Call `MyApp.Telemetry.setup()` in your application's `start/2`:

```elixir
def start(_type, _args) do
  MyApp.Telemetry.setup()

  children = [
    # ...
  ]

  Supervisor.start_link(children, strategy: :one_for_one)
end
```

## StatsD / Prometheus

Route telemetry to your metrics backend:

```elixir
:telemetry.attach("twilio-metrics", [:twilio, :request, :stop], fn
  _event, %{duration: duration}, meta, _config ->
    ms = System.convert_time_unit(duration, :native, :millisecond)

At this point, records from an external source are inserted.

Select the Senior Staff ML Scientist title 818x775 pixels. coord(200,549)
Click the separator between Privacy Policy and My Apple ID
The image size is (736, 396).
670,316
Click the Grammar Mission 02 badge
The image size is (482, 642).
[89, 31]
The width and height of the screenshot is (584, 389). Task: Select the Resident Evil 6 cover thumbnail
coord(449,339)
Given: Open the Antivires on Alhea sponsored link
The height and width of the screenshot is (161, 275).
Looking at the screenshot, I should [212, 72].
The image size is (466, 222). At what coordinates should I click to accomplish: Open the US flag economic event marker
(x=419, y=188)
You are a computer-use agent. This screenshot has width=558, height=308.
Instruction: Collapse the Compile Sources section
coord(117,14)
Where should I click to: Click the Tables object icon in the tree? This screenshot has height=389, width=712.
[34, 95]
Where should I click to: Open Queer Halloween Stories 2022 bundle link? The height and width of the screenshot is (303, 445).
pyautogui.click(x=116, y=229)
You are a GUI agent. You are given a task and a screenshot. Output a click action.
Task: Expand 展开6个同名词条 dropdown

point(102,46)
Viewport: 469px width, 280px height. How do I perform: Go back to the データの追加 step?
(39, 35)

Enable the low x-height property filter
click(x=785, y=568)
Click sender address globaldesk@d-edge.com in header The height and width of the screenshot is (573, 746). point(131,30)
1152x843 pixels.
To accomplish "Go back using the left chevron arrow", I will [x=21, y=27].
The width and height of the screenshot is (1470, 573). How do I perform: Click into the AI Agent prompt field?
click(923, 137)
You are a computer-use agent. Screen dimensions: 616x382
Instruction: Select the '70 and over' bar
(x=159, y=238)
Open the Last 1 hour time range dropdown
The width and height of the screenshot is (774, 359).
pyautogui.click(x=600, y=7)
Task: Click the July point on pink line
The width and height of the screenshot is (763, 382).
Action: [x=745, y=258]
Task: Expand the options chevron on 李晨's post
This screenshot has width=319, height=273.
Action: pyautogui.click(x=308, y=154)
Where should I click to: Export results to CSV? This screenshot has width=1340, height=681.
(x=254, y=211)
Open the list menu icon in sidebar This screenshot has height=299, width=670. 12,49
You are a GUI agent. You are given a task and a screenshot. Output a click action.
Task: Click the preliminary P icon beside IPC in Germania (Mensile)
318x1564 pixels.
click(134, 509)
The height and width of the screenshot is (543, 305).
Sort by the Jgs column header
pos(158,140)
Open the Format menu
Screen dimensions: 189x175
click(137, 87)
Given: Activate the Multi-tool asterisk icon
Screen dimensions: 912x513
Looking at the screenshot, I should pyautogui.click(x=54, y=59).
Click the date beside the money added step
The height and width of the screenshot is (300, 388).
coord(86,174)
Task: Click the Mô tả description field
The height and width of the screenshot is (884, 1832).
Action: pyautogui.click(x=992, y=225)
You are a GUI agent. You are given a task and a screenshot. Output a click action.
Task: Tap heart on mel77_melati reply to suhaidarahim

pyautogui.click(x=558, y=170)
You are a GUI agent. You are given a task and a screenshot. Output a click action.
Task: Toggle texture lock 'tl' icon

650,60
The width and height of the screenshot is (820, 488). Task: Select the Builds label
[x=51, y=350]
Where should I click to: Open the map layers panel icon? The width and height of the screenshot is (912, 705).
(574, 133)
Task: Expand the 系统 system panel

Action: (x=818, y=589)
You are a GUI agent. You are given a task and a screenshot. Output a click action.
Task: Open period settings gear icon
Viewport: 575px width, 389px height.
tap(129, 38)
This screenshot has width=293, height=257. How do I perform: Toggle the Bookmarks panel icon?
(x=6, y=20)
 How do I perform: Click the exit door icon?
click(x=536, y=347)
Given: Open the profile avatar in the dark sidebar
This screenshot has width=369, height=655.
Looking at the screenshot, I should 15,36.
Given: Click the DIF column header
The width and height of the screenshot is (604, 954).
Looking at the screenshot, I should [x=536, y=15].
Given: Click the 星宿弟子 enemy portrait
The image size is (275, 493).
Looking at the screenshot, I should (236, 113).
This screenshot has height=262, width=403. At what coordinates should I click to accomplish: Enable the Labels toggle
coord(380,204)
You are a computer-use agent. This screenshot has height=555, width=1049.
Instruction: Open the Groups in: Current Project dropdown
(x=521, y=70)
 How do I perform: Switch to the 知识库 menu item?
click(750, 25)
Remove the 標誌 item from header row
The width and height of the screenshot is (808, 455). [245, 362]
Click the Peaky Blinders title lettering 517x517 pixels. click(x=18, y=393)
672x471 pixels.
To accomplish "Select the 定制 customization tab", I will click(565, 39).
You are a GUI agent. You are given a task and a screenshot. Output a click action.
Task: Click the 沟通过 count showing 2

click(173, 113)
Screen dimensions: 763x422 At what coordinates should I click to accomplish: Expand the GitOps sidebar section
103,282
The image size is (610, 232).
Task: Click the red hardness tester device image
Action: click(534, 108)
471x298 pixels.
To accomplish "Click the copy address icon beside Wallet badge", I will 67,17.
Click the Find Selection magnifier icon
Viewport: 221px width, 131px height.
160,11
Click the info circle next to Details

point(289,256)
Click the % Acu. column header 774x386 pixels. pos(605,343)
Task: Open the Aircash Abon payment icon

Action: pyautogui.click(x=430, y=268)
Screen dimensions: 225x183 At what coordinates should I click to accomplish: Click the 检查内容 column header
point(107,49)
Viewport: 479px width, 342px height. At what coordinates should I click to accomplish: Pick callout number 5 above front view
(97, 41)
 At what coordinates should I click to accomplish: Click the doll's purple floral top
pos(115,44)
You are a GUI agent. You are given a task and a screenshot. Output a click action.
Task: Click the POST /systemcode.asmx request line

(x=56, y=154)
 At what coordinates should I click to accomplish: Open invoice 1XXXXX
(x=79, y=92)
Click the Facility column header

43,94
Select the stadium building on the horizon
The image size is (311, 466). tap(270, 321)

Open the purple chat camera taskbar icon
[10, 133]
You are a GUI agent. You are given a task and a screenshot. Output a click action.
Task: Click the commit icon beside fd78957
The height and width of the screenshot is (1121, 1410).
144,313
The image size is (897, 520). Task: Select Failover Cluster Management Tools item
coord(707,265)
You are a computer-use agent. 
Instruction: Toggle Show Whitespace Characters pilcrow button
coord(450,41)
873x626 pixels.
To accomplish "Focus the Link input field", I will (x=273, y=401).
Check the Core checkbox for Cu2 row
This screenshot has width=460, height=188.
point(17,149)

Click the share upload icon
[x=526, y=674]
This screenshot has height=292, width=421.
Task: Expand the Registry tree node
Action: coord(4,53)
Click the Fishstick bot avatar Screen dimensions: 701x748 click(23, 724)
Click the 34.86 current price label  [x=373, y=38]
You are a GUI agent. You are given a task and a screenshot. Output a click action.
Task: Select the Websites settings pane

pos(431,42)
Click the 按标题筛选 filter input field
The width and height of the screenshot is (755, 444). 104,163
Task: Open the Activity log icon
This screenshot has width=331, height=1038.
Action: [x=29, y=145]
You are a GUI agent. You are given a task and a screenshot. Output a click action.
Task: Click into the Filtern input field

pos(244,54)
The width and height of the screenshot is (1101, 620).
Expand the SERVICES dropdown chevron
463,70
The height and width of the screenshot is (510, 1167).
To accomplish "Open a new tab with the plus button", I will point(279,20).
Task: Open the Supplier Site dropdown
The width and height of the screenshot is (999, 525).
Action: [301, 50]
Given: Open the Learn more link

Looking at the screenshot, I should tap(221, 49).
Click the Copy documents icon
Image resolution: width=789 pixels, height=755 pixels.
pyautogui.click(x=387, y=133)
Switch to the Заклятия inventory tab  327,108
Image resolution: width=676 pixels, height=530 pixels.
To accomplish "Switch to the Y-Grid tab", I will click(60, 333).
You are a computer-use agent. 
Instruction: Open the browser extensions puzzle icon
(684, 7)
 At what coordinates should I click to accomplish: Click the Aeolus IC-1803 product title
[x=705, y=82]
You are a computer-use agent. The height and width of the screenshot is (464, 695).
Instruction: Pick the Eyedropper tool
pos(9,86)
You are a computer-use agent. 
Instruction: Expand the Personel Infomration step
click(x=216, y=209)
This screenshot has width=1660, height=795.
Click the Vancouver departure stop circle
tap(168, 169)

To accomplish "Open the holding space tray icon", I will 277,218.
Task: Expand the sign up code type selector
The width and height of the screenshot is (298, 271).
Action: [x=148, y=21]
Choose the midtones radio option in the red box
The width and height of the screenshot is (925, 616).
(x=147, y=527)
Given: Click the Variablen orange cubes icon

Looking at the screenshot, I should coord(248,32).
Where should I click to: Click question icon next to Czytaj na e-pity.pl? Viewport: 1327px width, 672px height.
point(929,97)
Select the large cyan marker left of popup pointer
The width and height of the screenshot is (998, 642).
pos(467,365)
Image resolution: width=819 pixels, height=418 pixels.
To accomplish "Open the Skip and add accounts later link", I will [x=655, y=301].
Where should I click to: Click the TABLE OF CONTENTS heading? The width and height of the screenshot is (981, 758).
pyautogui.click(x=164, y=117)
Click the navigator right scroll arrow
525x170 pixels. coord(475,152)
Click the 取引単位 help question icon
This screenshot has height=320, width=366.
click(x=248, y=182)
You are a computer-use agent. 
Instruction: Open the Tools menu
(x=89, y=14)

    # Normalize high-cardinality path segments (SIDs)
    resource =
      meta.path
      |> String.split("/")
      |> Enum.map(fn seg ->
        if String.match?(seg, ~r/^(AC|SM|CA|MM|CF|PN|SK|US)[0-9a-f]{32}$/i) do
          ":sid"
        else
          seg
        end
      end)
      |> Enum.join("/")

    :telemetry.execute([:my_app, :twilio, :request], %{duration_ms: ms}, %{
      method: meta.method,
      product: meta.product,
      resource: resource,
      status: meta.status,
      retries: meta.retries,
      request_id: meta.request_id
    })
end, nil)
```

The SID pattern matching replaces 34-character Twilio SIDs (`SM` + 32 hex
chars) with `:sid` to keep metric cardinality low.

## Dashboard Queries

Common things to track:

- **P99 latency** by endpoint — group by `product` + `resource`, measure `duration_ms`
- **Error rate** — count events where `status >= 400` or `error != nil`
- **Retry rate** — count events where `retries > 0`
- **Rate limit hits** — count `:retry` events where `reason == :rate_limited`
- **Status code distribution** — group by `product` + `status`
- **Request tracing** — use `request_id` to correlate with Twilio support

## Retry Observability

The `:retry` event is emitted each time a request is retried, giving you
real-time visibility into retry behavior:

```
[warning] Twilio api POST /2010-04-01/.../Messages.json retry #1 (rate_limited, status: 429, waiting 1000ms)
[warning] Twilio api POST /2010-04-01/.../Messages.json retry #2 (rate_limited, status: 429, waiting 2340ms)
[info] Twilio api POST /2010-04-01/.../Messages.json -> 201 in 3456ms (2 retries) [RQxxxxxxxxxxxxxxxxxxxxxxxxxxxxxxxx]
```

The `reason` field in retry metadata tells you why the retry happened:

| Reason | Trigger |
|--------|---------|
| `:rate_limited` | 429 response |
| `:server_error` | 500, 502, 503, or 409 response |
| `:connection_error` | `Mint.TransportError` (DNS, TLS, timeout) |

## Connection Pool Monitoring

The Finch connection pool also emits its own telemetry events. Attach to
`[:finch, :request, :stop]` for connection-level metrics, or
`[:finch, :queue, :stop]` for pool queue wait times.